— TASK INSTRUCTIONS —
From the data below, copy each line that includes the word "heading".

— RECORDS TO PROCESS —
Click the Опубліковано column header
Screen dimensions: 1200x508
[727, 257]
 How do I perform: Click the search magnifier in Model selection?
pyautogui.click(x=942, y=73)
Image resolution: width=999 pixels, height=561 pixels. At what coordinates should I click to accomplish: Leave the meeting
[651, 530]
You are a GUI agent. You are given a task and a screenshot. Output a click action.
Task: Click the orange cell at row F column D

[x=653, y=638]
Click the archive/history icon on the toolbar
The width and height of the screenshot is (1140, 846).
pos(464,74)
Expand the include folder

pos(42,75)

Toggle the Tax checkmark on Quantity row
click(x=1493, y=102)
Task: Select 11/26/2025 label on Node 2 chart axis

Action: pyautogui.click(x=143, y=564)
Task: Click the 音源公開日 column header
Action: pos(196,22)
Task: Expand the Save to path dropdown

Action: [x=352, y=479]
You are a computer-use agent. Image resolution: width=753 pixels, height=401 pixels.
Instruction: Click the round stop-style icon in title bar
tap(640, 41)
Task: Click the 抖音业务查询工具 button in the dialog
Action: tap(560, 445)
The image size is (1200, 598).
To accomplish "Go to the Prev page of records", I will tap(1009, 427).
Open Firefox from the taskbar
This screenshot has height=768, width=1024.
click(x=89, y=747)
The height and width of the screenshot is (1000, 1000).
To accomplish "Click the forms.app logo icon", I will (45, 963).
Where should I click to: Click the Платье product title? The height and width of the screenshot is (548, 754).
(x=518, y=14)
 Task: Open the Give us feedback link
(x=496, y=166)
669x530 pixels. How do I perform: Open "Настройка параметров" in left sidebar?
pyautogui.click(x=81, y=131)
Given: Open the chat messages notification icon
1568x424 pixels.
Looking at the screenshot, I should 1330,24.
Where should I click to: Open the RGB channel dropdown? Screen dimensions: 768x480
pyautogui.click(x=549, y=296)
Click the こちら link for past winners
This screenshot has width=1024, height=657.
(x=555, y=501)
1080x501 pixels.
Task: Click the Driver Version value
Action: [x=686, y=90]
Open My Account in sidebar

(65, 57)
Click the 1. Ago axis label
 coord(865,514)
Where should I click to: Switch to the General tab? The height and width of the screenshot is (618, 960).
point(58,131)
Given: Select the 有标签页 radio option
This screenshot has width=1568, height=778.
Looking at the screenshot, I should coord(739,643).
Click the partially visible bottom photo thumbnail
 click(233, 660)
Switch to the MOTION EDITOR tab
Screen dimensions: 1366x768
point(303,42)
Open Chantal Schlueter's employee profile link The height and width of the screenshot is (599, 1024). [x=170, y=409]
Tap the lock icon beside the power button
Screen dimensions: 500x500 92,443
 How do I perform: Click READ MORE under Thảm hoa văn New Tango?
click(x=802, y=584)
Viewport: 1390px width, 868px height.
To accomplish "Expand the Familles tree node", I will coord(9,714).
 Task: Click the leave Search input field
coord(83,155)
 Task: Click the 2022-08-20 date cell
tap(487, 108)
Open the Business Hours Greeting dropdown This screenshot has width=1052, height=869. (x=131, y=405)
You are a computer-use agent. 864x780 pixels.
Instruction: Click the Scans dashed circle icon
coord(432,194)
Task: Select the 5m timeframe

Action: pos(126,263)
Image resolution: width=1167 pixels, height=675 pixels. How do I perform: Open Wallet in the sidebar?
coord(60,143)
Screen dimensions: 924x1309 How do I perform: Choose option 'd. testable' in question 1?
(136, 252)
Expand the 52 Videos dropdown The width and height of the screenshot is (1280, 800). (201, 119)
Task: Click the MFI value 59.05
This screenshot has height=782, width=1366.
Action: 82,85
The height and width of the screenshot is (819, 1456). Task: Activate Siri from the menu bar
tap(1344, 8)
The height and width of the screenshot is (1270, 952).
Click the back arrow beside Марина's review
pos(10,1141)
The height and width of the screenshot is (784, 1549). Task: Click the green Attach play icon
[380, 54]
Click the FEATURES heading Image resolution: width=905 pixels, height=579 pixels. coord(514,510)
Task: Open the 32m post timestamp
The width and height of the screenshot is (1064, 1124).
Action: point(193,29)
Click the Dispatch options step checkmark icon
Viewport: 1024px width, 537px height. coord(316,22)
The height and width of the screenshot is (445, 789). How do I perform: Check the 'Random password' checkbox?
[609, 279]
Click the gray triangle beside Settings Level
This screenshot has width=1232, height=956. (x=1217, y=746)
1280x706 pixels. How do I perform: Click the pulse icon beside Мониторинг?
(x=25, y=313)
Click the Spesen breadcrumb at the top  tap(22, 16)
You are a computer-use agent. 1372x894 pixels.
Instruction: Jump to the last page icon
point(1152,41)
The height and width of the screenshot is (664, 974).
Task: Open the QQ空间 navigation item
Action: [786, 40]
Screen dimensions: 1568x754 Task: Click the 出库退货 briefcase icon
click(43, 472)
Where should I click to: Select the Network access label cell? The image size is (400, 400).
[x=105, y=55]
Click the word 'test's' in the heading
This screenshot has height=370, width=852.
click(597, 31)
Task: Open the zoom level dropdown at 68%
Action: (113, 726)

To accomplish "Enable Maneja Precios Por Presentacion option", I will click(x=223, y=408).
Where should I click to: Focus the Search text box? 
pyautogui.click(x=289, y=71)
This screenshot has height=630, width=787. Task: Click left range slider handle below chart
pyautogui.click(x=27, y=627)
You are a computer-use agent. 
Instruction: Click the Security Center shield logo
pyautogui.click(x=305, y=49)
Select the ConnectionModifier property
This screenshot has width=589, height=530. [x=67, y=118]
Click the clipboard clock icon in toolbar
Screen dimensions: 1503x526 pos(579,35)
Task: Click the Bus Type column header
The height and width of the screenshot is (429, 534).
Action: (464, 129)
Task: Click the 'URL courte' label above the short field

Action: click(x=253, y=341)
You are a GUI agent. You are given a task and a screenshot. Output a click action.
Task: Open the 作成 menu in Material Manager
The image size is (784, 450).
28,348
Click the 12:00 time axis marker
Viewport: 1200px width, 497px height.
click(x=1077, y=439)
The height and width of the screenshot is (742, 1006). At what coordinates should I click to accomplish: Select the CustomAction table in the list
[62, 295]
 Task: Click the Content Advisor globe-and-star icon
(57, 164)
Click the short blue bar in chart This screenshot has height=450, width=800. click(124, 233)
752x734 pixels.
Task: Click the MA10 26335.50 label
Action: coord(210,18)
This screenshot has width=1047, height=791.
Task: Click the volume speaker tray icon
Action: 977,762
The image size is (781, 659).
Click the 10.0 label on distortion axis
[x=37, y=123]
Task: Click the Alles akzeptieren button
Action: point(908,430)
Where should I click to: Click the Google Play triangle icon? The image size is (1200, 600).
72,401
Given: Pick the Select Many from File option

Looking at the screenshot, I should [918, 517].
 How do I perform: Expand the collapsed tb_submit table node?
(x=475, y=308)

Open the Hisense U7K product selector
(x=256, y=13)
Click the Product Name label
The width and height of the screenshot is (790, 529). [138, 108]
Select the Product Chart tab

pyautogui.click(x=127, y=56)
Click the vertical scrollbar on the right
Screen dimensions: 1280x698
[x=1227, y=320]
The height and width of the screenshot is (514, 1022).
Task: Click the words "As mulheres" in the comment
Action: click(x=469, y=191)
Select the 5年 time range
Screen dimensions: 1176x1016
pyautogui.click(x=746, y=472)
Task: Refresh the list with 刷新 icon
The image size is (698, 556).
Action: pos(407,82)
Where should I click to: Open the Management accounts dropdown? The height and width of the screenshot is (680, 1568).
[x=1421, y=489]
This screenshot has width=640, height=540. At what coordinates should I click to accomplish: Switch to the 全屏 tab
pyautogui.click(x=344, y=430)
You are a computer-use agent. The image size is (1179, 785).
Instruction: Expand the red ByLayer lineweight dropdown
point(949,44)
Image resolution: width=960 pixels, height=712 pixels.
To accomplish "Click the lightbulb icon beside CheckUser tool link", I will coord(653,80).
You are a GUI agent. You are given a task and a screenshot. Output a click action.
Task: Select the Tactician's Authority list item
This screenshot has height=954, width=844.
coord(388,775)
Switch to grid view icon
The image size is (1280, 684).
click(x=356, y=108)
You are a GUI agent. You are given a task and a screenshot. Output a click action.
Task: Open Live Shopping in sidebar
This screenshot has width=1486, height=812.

— RESPONSE FOR THIS EXERCISE —
Click the FEATURES heading Image resolution: width=905 pixels, height=579 pixels. coord(514,510)
Click the word 'test's' in the heading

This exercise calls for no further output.